The tank is preferably pressure balanced and filled with a pressure compensation fluid.
[0020] On or off load tap-changer or tuning arrangements can be arranged in combination
with a magnetic gear in order to enable operation without penetration of a metallic
water barrier of the subsea capacitor unit's tank or housing.
[0021] Also, the transformer is preferably arranged within the same tank.
[0022] The on or off load tap-changer or tuning arrangements can be adjusted by ROV operations
or an electric or a hydraulic actuator as typically used for subsea valve operations.
[0023] The capacitor arrangement is preferably a variable capacitor arrangement. The capacitance
can then be adjustable between an upper and lower value, preferably by means of an
actuator arranged within the tank. In this embodiment the operator is able to condition
the delivered power to the load after installing the power conditioning arrangement,
i.e. tuning of the DEH loops or enhanced power level control.
[0024] Correspondingly, the transformer can be an adjustable transformer for tuning of DEH
loops or enhanced power level control.
[0025] One embodiment of an adjustable transformer is a transformer equipped with an on
or off load tap-changer arrangement preferably capable of a +/- 30% voltage control
range or more.
[0026] A second embodiment of an adjustable transformer is a transformer equipped with an
on load magnetic-field control arrangement preferably capable of a +/-30% voltage
control range or more, i.e. an adjustable air-gap or a Controllable Inductance Transformer.

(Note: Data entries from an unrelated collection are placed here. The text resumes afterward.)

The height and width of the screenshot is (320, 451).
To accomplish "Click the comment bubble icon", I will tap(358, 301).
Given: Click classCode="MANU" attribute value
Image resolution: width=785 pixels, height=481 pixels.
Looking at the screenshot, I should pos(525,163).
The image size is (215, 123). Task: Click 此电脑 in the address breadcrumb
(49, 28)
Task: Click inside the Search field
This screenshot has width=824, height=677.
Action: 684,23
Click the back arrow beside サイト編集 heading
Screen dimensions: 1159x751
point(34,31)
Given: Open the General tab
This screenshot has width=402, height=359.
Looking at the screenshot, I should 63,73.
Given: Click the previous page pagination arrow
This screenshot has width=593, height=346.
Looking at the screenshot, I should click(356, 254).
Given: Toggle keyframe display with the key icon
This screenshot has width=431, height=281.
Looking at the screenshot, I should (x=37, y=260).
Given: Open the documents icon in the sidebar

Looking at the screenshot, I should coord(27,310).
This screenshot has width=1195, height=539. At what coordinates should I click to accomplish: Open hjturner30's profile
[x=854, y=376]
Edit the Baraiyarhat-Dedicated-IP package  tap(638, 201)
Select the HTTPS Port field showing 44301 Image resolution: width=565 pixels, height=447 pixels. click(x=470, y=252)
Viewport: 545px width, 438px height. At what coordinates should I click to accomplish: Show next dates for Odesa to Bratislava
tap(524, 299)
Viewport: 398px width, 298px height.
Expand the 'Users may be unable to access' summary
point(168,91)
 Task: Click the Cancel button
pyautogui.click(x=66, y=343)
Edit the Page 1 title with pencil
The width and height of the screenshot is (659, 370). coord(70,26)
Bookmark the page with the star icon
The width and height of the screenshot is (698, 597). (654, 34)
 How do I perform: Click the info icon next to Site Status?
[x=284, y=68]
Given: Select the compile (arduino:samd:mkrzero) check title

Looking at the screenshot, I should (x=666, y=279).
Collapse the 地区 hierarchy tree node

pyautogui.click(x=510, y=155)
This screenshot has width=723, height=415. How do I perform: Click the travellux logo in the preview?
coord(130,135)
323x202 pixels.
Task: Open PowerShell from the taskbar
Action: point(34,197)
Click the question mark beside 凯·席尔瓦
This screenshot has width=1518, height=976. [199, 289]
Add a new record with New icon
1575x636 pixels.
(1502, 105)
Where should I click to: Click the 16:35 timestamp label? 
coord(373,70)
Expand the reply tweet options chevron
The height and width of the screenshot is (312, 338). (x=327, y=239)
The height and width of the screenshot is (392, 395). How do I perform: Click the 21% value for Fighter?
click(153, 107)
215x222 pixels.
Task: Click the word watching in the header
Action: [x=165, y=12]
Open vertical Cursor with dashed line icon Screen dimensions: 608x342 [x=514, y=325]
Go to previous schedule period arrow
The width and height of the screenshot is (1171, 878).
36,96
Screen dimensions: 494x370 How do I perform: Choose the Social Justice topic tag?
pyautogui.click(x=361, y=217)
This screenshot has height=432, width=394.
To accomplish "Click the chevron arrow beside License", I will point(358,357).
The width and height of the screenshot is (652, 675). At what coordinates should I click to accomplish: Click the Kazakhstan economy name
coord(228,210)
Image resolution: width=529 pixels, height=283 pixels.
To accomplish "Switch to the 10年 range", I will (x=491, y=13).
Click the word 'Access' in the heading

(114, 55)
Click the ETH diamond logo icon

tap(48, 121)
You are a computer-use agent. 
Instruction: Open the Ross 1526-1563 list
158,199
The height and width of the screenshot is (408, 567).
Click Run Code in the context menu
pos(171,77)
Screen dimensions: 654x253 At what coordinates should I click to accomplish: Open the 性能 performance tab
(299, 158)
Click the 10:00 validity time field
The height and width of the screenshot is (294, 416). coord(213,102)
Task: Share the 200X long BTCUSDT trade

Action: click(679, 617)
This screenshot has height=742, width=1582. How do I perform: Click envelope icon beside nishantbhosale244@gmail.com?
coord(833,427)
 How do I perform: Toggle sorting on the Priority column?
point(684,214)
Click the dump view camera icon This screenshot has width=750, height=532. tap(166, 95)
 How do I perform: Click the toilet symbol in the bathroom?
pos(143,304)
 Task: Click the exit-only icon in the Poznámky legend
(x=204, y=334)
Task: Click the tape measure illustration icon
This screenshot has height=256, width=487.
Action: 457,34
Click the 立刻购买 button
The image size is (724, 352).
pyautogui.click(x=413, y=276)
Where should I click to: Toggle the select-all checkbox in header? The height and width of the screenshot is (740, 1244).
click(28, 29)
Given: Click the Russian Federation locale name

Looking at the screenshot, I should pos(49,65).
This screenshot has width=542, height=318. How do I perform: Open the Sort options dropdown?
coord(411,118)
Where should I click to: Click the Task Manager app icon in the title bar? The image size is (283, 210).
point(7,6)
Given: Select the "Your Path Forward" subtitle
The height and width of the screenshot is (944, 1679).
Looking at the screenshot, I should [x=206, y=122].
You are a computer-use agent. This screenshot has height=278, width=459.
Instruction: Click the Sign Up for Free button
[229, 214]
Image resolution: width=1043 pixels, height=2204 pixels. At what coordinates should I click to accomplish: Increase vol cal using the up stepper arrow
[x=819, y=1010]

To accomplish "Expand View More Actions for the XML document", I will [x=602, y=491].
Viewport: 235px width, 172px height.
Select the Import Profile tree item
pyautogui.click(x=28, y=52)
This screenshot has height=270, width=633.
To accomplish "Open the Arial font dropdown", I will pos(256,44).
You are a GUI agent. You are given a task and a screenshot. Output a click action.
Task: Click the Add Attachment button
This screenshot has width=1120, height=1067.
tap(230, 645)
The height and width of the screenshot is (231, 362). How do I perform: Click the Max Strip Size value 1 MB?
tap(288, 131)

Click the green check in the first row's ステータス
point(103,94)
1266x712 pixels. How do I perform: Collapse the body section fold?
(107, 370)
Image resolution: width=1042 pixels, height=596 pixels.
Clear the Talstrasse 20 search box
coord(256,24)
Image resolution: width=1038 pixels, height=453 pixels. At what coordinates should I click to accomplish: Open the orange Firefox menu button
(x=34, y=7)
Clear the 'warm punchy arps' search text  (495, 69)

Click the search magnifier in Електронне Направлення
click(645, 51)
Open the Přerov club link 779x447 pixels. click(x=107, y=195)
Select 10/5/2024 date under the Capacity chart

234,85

[0027] Optionally one or more of the transformer out-put terminals can be equipped with
series reactors that can be tapped or short circuited in order to step the output
current.
[0028] Alternatively to adjustable transformers, solutions with semiconductor based power
electronics can be used to limit the voltage applied on a section with DEH or EFH,
i.e. typically thyristors in anti-parallel, transistors or other arrangements that
can be operated in similar manners as a soft-starter for continuous operation. The
semiconductors can be pressurized or located in a one atmosphere pressure controlled
chamber associated with or within the pressure compensated transformer tank/housing
or the tank of the power conditioning arrangement.
[0029] The above methods for tuning of DEH loops or enhanced EFH power level control can
generally be applied for power conditioning embodiments with single phase transformers,
3-to-2-phase transformers (typically Scott or Le Blanc connected) or 3-to-4-phase
transformers, but some will be better suited than others for specific solutions.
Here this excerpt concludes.